The system memory 130 includes computer storage media in the form
of volatile and/or nonvolatile memory such as read only memory
(ROM) 131 and random access memory (RAM) 132. A basic input/output
system 133 (BIOS), containing the basic routines that help to
transfer information between elements within computer 110, such as
during start-up, is typically stored in ROM 131. RAM 132 typically
contains data and/or program modules that are immediately
accessible to and/or presently being operated on by processing unit
120. By way of example, and not limitation, FIG. 1 illustrates
operating system 134, application programs 135, other program
modules 136, and program data 137.
The computer 110 may also include other removable/non-removable,
volatile/nonvolatile computer storage media. By way of example
only, FIG. 1 illustrates a hard disk drive 141 that reads from or
writes to non-removable, nonvolatile magnetic media, a magnetic
disk drive 151 that reads from or writes to a removable,
nonvolatile magnetic disk 152, and an optical disk drive 155 that
reads from or writes to a removable, nonvolatile optical disk 156
such as a CD ROM or other optical media. Other
removable/non-removable, volatile/nonvolatile computer storage
media that can be used in the exemplary operating environment
include, but are not limited to, magnetic tape cassettes, flash
memory cards, digital versatile disks, digital video tape, solid
state RAM, solid state ROM, and the like. The hard disk drive 141
is typically connected to the system bus 121 through a
non-removable memory interface such as interface 140, and magnetic
disk drive 151 and optical disk drive 155 are typically connected
to the system bus 121 by a removable memory interface, such as
interface 150.

(Data entries)

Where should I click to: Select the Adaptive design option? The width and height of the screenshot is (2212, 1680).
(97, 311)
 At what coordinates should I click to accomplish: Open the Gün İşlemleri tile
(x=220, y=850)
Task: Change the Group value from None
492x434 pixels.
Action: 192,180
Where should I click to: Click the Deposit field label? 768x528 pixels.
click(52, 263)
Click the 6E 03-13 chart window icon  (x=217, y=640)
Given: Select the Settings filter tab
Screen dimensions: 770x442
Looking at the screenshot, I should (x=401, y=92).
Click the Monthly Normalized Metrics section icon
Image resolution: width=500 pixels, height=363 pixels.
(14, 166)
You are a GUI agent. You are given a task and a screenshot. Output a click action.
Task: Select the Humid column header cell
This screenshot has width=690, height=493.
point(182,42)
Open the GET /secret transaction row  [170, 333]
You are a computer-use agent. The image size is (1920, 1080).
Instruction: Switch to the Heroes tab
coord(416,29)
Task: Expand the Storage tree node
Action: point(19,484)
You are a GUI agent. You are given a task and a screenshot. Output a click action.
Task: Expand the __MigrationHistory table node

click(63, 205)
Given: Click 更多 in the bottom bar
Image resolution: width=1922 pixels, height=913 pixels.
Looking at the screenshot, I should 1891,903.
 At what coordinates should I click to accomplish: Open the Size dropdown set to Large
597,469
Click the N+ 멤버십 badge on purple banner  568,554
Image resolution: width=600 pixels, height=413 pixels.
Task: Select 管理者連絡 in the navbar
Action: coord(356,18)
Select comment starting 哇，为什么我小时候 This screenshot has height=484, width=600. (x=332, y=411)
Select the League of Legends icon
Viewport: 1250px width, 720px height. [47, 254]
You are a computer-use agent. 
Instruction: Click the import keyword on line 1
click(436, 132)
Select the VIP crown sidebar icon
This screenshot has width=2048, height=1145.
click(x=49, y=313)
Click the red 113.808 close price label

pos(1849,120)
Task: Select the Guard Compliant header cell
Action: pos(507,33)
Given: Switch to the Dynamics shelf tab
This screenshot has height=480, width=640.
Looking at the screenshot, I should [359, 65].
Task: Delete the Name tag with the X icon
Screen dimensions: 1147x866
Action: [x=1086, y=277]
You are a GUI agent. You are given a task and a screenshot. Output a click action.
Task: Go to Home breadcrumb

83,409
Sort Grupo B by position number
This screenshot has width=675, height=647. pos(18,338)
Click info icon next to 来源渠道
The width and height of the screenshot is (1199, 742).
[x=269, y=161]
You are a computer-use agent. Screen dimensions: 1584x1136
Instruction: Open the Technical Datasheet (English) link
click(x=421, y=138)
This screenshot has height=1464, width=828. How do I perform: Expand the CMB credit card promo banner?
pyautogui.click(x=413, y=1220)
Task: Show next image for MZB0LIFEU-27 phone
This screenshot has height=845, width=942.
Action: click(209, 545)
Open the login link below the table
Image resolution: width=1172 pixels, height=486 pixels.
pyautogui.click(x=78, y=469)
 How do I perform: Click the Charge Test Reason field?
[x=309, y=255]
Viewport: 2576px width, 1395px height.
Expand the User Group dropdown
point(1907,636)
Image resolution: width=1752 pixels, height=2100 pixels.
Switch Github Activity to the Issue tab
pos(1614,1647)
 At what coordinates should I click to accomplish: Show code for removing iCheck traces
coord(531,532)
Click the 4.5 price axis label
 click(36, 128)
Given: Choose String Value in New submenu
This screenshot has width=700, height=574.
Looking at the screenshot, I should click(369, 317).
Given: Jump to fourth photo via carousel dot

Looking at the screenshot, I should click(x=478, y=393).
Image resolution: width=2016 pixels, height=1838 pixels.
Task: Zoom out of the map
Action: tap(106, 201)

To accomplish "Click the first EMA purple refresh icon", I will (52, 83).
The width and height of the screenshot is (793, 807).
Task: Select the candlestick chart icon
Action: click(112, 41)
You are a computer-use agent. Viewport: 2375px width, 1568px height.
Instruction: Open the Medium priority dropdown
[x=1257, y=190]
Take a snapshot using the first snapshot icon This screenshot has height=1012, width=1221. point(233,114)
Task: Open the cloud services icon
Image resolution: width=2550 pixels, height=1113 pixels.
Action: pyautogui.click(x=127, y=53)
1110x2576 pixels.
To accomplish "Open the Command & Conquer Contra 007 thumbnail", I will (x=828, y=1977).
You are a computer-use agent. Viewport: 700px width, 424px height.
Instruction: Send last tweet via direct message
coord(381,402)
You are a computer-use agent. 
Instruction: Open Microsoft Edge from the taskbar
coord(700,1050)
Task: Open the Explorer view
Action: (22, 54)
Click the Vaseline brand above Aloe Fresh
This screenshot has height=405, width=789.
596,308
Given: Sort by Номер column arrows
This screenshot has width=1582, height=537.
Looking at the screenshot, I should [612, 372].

- **Given instruction**: From the passage on computer memory and storage media above, extract the text from "The system memory" up to and including "program data 137.", copying it word for word.

- **Written reply**:
The system memory 130 includes computer storage media in the form
of volatile and/or nonvolatile memory such as read only memory
(ROM) 131 and random access memory (RAM) 132. A basic input/output
system 133 (BIOS), containing the basic routines that help to
transfer information between elements within computer 110, such as
during start-up, is typically stored in ROM 131. RAM 132 typically
contains data and/or program modules that are immediately
accessible to and/or presently being operated on by processing unit
120. By way of example, and not limitation, FIG. 1 illustrates
operating system 134, application programs 135, other program
modules 136, and program data 137.